The oblong of light on the rug grew large as the door creaked all the way open. Someone stepped into the room, temporarily blocking the light. A whisper of fabric. The person paused on the other side of the desk, out of Luz’s line of vision. Silence.
Then a soft shuffle of papers. The woman was looking through Bobby’s correspondence. She might’ve hoped to find Bobby—or pretended to—but she was snooping in the office. Like Luz, an unauthorized visitor.
Rhythmic thrumming sounded overhead; long fingernails on polished wood. If she were doing that, Luz would be trying to decide what to do. A palm slapped lightly on the desk. Decision made. The woman was on the move, to the side of the desk, inches from Luz’s cramping left leg.
High heels came into view—long, slender feet in the highest heels imaginable. Carmine toenails. Silky black pants. Gold-link ankle bracelet.

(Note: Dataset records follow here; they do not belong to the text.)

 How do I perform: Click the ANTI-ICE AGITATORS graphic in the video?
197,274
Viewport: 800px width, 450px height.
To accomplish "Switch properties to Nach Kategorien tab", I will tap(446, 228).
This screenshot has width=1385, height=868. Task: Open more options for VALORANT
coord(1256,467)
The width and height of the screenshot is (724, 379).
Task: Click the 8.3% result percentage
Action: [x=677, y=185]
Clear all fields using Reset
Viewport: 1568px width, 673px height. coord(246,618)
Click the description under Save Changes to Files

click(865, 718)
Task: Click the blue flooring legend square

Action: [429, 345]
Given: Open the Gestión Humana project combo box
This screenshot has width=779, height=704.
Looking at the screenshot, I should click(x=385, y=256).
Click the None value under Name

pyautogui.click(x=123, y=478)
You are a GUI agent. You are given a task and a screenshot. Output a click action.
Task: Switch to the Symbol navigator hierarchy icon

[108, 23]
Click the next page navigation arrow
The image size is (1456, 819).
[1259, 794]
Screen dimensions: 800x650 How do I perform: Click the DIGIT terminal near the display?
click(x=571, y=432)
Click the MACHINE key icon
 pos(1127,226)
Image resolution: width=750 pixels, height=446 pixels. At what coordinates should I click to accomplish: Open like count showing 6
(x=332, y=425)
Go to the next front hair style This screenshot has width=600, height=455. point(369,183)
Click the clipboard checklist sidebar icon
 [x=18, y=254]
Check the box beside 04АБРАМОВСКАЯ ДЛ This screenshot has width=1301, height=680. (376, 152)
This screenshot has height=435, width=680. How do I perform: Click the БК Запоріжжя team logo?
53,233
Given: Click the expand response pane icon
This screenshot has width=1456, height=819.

Alicia! Martin’s assistant. So, Luz thought, she was either keeping an eye on his son or sleeping with him. Maybe both.
Alicia rounded the desk. If she looked down, she’d see Luz’s knee. Papers swished and crackled. Don’t come closer. Don’t look in the drawers.
“Hey, baby.” The voice, unmistakably Bobby at his most sultry, sounded practically in Luz’s ear. If she hadn’t been penned in by the chair and desk, she would have splattered on the ceiling.
Alicia sighed. A rustle of clothing. A tiny metallic click.
“Where are you?” asked Alicia.
Where are you? Luz’s tremulous panting was so loud Alicia must hear it.
Silence, then Alicia again. “Nope, I don’t know where she is. What is it with that drab little nanny? I simply do not get why you insisted—”
Alicia stopped as though interrupted. Luz understood then. A phone call. Alicia had Bobby’s voice as a ringtone for his calls.
“Where do you think I am? … Yeah, keeping your bed warm … Oh, cariño, I don’t know if I can … Mmmm, imagine me …” Alicia laughed, low and provocative. “Yeah, you, too. Bye.”
A click. “Shit,” Alicia said. With one last drum roll of acrylic nails, she walked away.
The office door slammed. Luz shuddered in sheer relief of being alone. Her elbow banged the chair, and it skidded away.
Alicia and Bobby. Luz tried to make sense of it: Alicia who worked for Martin spying in Bobby’s office, Alicia undressing in his bedroom, Bobby—Shit, he’d told Alicia he was looking for her. That meant the photographers were done.
Luz had to get out before Bobby returned. She scrambled out from under the desk, one flash drive in each of her pockets, quickly replaying those panicked seconds before Alicia came in. Positive she’d flung Bobby’s original into the left side, Luz thrust the replacement drive in the zippered pocket and closed the briefcase.
The living room, empty. The bedroom door, closed. Luz crossed the space in seconds. Down the hall to the stairs. She flung open the stair door and ran right into Bobby.
CHAPTER TWENTY-FOUR
Luz hit hard, the top of her head banging into Bobby’s chest. As she bounced off, he pitched backward and began to fall. His hands grabbed at her for stability. A grunt of discomfort, then, “What the hell!”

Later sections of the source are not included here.